* _INPUT_:
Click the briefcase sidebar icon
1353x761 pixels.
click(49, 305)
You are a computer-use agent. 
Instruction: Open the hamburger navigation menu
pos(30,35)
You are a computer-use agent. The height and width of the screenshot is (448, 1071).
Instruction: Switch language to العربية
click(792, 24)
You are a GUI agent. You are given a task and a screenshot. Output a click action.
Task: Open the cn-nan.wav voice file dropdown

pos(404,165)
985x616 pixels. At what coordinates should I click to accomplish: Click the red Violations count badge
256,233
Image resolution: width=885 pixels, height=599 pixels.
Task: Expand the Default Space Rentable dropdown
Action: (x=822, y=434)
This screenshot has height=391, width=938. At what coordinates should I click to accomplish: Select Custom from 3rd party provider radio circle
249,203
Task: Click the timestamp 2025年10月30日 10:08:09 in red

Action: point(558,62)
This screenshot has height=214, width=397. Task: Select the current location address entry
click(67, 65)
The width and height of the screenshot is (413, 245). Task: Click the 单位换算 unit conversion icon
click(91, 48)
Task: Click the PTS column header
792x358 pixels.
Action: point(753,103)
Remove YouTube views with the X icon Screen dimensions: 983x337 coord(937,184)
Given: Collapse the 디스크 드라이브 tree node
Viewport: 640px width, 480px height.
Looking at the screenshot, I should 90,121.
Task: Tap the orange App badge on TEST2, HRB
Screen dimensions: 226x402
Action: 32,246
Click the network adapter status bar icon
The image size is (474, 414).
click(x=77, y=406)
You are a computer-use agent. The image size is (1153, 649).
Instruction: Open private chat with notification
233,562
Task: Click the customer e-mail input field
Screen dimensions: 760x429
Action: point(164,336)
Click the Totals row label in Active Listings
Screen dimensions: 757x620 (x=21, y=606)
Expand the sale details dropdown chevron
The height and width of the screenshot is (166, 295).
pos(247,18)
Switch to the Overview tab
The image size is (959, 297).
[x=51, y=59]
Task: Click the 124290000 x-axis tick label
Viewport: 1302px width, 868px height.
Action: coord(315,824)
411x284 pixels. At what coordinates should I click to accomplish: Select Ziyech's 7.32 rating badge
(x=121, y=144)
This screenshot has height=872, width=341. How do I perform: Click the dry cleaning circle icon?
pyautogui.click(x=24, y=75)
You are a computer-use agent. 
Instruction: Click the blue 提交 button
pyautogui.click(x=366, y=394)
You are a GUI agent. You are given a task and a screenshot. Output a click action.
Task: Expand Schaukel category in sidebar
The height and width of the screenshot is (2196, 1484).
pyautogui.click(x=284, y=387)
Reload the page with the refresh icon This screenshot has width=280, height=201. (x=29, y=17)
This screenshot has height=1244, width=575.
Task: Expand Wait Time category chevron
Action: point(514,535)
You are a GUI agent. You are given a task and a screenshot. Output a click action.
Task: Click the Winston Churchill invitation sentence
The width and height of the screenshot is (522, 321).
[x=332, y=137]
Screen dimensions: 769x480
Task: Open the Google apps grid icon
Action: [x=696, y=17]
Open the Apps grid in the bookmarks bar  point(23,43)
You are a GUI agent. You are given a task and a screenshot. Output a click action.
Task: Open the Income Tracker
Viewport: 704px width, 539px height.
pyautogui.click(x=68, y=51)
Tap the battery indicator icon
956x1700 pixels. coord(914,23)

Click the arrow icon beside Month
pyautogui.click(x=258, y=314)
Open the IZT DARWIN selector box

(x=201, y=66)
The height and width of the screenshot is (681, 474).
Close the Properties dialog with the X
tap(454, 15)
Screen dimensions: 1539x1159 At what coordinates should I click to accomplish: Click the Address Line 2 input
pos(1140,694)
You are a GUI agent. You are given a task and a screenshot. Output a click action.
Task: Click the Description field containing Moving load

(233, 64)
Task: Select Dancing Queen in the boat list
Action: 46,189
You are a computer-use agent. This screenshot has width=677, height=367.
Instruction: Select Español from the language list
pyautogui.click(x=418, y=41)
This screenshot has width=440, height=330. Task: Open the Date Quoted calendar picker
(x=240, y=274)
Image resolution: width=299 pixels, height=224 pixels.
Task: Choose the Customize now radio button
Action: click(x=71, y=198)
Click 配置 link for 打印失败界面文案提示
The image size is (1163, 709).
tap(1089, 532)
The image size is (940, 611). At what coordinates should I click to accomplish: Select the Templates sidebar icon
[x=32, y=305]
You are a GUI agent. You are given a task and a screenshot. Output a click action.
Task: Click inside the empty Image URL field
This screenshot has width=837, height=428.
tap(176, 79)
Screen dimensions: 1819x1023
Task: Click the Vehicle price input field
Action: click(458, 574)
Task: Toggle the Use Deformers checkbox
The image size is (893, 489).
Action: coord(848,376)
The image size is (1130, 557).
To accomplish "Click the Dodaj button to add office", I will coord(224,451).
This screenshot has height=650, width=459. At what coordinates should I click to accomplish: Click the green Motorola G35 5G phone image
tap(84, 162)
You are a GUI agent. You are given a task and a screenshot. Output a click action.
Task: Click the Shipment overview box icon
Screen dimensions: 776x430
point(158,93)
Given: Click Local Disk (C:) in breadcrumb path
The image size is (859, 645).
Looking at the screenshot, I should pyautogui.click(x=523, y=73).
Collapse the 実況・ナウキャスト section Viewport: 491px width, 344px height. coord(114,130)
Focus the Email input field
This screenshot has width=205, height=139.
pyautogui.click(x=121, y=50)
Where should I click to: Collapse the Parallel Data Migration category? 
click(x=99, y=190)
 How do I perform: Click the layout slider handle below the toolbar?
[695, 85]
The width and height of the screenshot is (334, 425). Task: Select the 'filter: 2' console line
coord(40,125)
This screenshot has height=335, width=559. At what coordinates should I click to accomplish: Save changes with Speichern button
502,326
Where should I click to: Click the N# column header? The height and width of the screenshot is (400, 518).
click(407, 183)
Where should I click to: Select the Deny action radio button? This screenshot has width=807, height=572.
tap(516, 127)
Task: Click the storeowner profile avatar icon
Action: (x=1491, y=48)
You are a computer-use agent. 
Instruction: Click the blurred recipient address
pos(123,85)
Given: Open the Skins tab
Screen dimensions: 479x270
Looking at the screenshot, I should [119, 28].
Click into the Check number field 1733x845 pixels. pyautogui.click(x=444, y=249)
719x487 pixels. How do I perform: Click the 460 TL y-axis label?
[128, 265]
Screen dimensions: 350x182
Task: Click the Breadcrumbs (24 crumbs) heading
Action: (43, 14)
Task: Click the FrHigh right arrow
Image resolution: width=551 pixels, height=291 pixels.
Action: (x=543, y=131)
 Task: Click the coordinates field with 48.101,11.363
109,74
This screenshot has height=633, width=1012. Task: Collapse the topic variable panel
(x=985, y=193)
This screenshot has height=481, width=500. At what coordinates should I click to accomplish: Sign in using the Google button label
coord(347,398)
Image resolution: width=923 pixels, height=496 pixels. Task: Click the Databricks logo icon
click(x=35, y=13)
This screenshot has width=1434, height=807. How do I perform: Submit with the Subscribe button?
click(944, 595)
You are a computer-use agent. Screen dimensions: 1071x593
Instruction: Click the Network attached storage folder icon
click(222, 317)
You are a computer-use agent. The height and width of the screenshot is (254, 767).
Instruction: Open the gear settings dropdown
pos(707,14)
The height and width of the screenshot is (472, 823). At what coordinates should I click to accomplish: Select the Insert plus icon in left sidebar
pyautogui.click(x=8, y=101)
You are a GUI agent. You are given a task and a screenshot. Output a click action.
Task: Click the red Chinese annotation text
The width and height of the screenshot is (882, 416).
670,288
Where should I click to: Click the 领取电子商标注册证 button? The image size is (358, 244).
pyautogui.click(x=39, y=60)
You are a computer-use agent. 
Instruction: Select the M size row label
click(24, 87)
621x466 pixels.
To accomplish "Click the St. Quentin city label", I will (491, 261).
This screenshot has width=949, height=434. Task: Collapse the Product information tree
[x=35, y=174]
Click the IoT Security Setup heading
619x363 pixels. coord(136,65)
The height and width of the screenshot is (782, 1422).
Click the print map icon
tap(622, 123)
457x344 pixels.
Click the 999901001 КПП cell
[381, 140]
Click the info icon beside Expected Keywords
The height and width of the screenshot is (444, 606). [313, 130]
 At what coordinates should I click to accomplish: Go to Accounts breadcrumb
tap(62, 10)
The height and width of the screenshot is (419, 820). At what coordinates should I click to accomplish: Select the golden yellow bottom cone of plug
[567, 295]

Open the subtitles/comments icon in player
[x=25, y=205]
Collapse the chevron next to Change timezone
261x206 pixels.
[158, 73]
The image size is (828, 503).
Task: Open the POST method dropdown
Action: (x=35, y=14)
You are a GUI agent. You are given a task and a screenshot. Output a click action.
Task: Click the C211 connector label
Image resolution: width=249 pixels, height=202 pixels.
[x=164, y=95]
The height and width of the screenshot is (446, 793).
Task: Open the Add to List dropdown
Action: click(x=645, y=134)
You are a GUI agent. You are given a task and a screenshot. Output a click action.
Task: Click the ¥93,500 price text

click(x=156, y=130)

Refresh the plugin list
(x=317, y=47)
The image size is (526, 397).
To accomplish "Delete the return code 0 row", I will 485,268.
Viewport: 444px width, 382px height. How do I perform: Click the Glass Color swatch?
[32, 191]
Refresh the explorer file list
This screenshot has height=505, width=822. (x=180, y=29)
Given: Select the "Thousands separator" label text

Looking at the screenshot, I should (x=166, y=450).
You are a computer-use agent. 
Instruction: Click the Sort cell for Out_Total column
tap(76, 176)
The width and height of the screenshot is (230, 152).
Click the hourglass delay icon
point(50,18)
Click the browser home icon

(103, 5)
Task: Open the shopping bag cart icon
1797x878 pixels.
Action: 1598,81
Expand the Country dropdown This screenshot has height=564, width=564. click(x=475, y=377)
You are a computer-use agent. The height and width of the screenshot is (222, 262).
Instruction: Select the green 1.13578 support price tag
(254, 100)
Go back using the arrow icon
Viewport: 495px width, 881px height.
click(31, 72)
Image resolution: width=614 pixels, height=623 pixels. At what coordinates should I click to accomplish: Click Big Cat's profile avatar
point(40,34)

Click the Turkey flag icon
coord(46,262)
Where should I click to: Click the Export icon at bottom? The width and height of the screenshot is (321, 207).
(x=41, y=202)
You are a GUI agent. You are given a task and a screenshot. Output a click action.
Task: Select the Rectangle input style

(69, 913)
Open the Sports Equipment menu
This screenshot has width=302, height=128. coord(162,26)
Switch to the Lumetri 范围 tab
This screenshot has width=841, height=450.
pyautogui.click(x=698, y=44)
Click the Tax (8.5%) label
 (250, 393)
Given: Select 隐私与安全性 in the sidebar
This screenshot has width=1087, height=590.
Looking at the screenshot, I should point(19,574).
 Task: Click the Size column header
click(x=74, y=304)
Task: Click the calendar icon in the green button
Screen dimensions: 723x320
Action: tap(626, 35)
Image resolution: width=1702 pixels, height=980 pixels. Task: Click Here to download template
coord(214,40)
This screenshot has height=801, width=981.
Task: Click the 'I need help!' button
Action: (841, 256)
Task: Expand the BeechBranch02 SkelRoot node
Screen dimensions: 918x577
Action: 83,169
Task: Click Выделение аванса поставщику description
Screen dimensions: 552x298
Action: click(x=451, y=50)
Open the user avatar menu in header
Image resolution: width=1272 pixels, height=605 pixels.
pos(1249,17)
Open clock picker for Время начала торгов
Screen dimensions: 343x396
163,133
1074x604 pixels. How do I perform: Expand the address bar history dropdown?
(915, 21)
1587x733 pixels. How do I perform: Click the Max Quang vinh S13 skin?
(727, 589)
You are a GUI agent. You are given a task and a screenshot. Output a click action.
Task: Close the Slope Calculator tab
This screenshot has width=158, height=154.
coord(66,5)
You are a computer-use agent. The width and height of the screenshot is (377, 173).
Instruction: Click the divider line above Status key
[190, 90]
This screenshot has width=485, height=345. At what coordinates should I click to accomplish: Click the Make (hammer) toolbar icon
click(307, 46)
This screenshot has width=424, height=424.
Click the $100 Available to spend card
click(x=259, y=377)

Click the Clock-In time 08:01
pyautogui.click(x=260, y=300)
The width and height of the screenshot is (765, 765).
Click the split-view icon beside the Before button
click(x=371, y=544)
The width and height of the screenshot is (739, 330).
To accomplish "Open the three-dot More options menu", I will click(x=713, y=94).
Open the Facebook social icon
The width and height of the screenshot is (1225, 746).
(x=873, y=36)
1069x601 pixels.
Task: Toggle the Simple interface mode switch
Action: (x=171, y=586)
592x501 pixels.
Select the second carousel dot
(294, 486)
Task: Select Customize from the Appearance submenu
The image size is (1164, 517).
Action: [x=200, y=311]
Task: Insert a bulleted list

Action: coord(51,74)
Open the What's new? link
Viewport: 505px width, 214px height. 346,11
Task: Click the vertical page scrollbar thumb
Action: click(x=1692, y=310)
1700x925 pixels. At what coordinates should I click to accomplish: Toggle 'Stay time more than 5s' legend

* _EXERCISE REQUIREMENTS_: Convert the records above, from the line containing "is (254, 767)." up to and including the line containing "Action: (x=35, y=14)", into a JSON list of strings with one string per line. Leave out blank lines.

* _SOLVED EXERCISE_:
[
  "You are a computer-use agent. The height and width of the screenshot is (254, 767).",
  "Instruction: Open the gear settings dropdown",
  "pos(707,14)",
  "The height and width of the screenshot is (472, 823). At what coordinates should I click to accomplish: Select the Insert plus icon in left sidebar",
  "pyautogui.click(x=8, y=101)",
  "You are a GUI agent. You are given a task and a screenshot. Output a click action.",
  "Task: Click the red Chinese annotation text",
  "The width and height of the screenshot is (882, 416).",
  "670,288",
  "Where should I click to: Click the 领取电子商标注册证 button? The image size is (358, 244).",
  "pyautogui.click(x=39, y=60)",
  "You are a computer-use agent. ",
  "Instruction: Select the M size row label",
  "click(24, 87)",
  "621x466 pixels.",
  "To accomplish \"Click the St. Quentin city label\", I will (491, 261).",
  "This screenshot has width=949, height=434. Task: Collapse the Product information tree",
  "[x=35, y=174]",
  "Click the IoT Security Setup heading",
  "619x363 pixels. coord(136,65)",
  "The height and width of the screenshot is (782, 1422).",
  "Click the print map icon",
  "tap(622, 123)",
  "457x344 pixels.",
  "Click the 999901001 КПП cell",
  "[381, 140]",
  "Click the info icon beside Expected Keywords",
  "The height and width of the screenshot is (444, 606). [313, 130]",
  " At what coordinates should I click to accomplish: Go to Accounts breadcrumb",
  "tap(62, 10)",
  "The height and width of the screenshot is (419, 820). At what coordinates should I click to accomplish: Select the golden yellow bottom cone of plug",
  "[567, 295]",
  "Open the subtitles/comments icon in player",
  "[x=25, y=205]",
  "Collapse the chevron next to Change timezone",
  "261x206 pixels.",
  "[158, 73]",
  "The image size is (828, 503).",
  "Task: Open the POST method dropdown",
  "Action: (x=35, y=14)"
]